Saved data entries:
Content starts

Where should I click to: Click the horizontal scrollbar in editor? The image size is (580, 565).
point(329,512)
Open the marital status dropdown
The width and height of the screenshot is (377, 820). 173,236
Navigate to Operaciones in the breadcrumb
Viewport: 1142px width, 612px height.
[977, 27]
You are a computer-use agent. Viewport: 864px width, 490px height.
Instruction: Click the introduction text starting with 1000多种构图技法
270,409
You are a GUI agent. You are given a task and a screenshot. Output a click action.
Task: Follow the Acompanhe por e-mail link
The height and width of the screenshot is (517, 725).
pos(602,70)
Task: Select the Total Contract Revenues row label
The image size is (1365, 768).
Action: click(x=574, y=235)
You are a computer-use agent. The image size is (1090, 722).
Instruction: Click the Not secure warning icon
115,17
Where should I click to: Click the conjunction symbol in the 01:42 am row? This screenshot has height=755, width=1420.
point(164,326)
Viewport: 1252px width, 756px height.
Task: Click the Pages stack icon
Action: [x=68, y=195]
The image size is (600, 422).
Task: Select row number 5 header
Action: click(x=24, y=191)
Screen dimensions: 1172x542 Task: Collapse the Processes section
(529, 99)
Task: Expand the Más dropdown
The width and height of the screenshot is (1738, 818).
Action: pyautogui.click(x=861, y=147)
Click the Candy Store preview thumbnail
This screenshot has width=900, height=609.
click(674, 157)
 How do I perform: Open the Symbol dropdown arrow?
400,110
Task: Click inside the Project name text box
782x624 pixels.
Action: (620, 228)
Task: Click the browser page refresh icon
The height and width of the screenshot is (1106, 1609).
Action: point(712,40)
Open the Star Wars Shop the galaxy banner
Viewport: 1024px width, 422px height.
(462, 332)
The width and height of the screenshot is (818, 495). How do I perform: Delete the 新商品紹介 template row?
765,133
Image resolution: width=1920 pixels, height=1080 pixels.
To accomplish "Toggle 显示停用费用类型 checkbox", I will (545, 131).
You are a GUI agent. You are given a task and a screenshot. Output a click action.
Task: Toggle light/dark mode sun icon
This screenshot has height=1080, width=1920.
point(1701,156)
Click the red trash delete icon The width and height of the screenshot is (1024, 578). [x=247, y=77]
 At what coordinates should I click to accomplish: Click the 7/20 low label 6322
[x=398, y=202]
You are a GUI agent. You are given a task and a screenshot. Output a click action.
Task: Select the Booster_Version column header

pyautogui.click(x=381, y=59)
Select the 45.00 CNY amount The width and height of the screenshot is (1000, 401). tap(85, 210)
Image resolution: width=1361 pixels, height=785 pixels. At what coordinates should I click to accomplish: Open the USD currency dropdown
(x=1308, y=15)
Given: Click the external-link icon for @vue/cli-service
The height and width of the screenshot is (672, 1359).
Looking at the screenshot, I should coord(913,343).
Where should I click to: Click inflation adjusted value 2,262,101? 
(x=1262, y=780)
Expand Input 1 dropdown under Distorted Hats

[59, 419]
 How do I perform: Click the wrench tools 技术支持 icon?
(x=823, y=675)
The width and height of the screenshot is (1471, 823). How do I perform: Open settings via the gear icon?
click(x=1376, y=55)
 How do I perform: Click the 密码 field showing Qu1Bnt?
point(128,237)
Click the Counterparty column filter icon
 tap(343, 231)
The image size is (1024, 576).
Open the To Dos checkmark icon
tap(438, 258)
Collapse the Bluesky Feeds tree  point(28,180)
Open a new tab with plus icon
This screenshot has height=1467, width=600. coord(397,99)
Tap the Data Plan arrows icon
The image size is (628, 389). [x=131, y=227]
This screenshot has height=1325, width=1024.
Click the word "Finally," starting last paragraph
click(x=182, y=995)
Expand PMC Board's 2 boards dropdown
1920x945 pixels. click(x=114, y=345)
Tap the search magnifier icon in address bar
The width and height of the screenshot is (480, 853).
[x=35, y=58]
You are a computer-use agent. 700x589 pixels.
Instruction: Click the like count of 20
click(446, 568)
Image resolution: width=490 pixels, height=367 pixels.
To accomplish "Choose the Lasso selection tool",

Content ends

PROBLEM TO WORK ON: Only the lines from the one containing "Where should I click to: Click inflation" through the last line of the records above are to be reproduced, exactly and with both ends included.

TASK SOLUTION:
Where should I click to: Click inflation adjusted value 2,262,101? 
(x=1262, y=780)
Expand Input 1 dropdown under Distorted Hats

[59, 419]
 How do I perform: Click the wrench tools 技术支持 icon?
(x=823, y=675)
The width and height of the screenshot is (1471, 823). How do I perform: Open settings via the gear icon?
click(x=1376, y=55)
 How do I perform: Click the 密码 field showing Qu1Bnt?
point(128,237)
Click the Counterparty column filter icon
 tap(343, 231)
The image size is (1024, 576).
Open the To Dos checkmark icon
tap(438, 258)
Collapse the Bluesky Feeds tree  point(28,180)
Open a new tab with plus icon
This screenshot has height=1467, width=600. coord(397,99)
Tap the Data Plan arrows icon
The image size is (628, 389). [x=131, y=227]
This screenshot has height=1325, width=1024.
Click the word "Finally," starting last paragraph
click(x=182, y=995)
Expand PMC Board's 2 boards dropdown
1920x945 pixels. click(x=114, y=345)
Tap the search magnifier icon in address bar
The width and height of the screenshot is (480, 853).
[x=35, y=58]
You are a computer-use agent. 700x589 pixels.
Instruction: Click the like count of 20
click(446, 568)
Image resolution: width=490 pixels, height=367 pixels.
To accomplish "Choose the Lasso selection tool",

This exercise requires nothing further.